Answer

**step1** Understanding the problem

The problem describes a runner who is a certain distance from the finish line and travels at a given speed. We need to find out the total time it will take the runner to reach the finish line.

**step2** Identifying the given information

The distance remaining to the finish line is given as $$5/6$$ mile.
The runner's speed is given as $$3/6$$ mile per minute.

**step3** Determining the required operation

To find the time it takes to complete a distance when the speed is known, we need to divide the total distance by the speed.

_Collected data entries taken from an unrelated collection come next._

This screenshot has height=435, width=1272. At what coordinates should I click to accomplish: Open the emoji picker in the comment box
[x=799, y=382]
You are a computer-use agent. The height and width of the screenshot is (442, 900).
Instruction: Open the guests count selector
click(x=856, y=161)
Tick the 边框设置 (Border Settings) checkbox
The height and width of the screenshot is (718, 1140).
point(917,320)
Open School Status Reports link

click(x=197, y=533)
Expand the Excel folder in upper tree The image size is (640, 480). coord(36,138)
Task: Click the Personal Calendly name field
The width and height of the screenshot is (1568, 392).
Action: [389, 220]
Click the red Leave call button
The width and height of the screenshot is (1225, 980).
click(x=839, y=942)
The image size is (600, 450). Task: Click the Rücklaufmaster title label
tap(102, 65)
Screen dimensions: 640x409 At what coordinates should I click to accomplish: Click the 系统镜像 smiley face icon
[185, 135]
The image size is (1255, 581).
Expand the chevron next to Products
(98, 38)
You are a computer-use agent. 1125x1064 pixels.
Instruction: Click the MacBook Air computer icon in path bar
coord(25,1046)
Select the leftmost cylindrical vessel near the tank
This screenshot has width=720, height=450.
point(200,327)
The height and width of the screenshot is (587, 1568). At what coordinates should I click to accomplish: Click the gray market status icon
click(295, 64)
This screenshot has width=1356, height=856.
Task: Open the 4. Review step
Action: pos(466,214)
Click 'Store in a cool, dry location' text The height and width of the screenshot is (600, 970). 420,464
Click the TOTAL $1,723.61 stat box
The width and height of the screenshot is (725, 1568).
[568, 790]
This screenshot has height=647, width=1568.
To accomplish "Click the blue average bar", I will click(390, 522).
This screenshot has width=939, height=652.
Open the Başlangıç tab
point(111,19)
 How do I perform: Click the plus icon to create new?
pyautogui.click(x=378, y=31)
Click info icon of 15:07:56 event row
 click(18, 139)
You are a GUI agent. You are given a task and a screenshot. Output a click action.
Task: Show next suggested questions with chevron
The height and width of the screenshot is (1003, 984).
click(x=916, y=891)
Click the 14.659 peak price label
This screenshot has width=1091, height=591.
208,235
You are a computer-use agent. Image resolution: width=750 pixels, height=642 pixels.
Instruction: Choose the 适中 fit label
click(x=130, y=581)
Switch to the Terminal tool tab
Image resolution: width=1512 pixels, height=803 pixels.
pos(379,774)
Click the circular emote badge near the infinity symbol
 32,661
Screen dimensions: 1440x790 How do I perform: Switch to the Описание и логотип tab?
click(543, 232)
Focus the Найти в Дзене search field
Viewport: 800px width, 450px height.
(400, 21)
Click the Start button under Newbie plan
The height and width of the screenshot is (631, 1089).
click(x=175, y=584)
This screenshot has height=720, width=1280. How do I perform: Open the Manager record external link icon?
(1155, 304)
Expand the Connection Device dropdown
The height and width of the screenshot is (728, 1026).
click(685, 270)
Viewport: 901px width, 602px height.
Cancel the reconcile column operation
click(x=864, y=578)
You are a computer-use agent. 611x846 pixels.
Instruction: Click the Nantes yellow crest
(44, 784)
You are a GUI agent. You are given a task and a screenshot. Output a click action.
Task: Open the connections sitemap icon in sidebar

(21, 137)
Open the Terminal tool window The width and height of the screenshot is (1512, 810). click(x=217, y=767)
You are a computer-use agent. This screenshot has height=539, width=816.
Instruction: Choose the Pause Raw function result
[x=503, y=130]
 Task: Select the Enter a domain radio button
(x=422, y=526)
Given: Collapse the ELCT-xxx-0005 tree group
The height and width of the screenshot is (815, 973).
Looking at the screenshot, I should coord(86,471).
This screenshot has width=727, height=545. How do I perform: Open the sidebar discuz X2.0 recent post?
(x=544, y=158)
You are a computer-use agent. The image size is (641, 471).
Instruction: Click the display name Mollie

In this case, we will divide the remaining distance by the runner's speed per minute.

**step4** Performing the calculation

We need to calculate: Remaining Distance $$ \div $$ Speed
$$5/6 \text{ miles } \div 3/6 \text{ miles/minute}$$
When dividing fractions that have the same denominator, we can simply divide the numerators:
$$5 \div 3$$
This calculation results in an improper fraction:
$$\frac{5}{3} \text{ minutes}$$

**step5** Converting the improper fraction to a mixed number

The improper fraction $$\frac{5}{3}$$ means 5 divided by 3.
We can perform this division:
$$5 \div 3 = 1$$ with a remainder of $$2$$.
This means that $$\frac{5}{3}$$ minutes is equal to $$1$$ whole minute and $$\frac{2}{3}$$ of a minute.

**step6** Stating the final answer

Therefore, it will take the runner $$1 \frac{2}{3}$$ minutes to finish the race.